Opel: l'UE tient l'intervention allemande à l'œil

La commissaire européenne en charge de la Concurrence, Neelie Kroes, s’est dite préoccupée par l’intervention financière allemande dans le cadre de la vente d’Opel et Vauxhall au consortium russo-canadien Magna/Sberbank.
Depuis la promesse allemande de débloquer 4,5 milliards d’euros d’aides publiques pour aider à sauvegarder Opel qui doit être vendu par General Motors à la firme canadienne Magna, plusieurs pays européens, dont la Belgique, redoutent que les quatre sites allemands d’Opel bénéficient d’un traitement préférentiel en matière de garantie d’emplois au dépens de leurs usines.
Face aux aides publiques allemandes, les 500 millions offerts par la Région flamande pour sauver Opel Anvers ne pèsent en effet pas lourd.

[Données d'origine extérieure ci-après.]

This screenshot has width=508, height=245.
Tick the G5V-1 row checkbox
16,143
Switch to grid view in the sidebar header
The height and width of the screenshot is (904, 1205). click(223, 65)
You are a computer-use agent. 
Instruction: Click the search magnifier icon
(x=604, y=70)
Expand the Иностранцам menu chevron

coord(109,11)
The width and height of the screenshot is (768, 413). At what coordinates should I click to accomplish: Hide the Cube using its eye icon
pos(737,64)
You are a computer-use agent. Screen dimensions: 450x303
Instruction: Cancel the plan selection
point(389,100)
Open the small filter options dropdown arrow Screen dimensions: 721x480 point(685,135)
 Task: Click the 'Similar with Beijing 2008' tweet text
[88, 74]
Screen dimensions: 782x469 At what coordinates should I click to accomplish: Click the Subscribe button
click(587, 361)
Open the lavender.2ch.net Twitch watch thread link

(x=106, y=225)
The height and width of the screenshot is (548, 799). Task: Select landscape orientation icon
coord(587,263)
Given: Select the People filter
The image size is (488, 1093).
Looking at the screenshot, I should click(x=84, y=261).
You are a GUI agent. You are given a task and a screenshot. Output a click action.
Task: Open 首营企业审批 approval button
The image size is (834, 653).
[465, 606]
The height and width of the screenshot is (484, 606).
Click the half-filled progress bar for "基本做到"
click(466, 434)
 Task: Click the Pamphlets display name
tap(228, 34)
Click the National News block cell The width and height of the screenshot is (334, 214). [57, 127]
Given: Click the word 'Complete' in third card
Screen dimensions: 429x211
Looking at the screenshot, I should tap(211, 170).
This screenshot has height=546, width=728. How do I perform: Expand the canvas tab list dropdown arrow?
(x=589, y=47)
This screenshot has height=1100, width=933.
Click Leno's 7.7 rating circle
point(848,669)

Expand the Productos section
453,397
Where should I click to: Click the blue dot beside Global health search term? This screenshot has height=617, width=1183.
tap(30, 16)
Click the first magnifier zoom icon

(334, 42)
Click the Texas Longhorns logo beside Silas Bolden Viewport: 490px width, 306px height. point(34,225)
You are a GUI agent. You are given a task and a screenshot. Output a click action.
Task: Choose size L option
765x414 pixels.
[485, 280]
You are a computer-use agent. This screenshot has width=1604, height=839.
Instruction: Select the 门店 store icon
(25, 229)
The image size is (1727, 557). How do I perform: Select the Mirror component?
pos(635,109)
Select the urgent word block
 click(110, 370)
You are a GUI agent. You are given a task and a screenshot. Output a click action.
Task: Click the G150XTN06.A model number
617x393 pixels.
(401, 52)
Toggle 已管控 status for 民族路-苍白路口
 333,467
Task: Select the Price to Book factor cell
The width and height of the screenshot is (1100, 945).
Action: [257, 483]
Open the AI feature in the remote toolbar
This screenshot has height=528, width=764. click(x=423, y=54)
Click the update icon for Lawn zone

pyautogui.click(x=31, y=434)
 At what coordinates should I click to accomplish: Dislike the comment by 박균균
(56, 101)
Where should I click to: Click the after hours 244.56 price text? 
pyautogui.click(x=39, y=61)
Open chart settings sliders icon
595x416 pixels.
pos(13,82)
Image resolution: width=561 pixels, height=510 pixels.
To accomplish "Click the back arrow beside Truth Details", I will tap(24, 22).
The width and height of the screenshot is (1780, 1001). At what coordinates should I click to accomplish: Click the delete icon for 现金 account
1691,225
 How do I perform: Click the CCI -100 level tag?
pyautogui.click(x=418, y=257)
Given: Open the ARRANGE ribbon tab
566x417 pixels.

"Ce qui risque de se passer constitue, dans tous les cas, la preuve qu'en l'absence d'approche européenne, les petits pays payent les pots cassés", a déploré l'ancien Premier ministre belge et président du groupe libéral au Parlement européen, Guy Verhofstadt (photo).

Ce dernier veut en débattre au Parlement européen et exiger de la Commission européenne qu'elle lance une enquête pour vérifier que toutes les règles ont bien été suivies.
La réaction de la Commission européenne n’a par tardé. Dans un entretien accordé au quotidien économique flamand De Tijd, la commissaire européenne à la Concurrence, Neelie Kroes (photo), a en effet exprimé sa préoccupation face à cette situation.

"Nous devons éviter que les Etats-membres ne magouillent. Si l’une ou l’autre opération va à l’encontre des règles européennes, j’interviendrai", a-t-elle indiqué.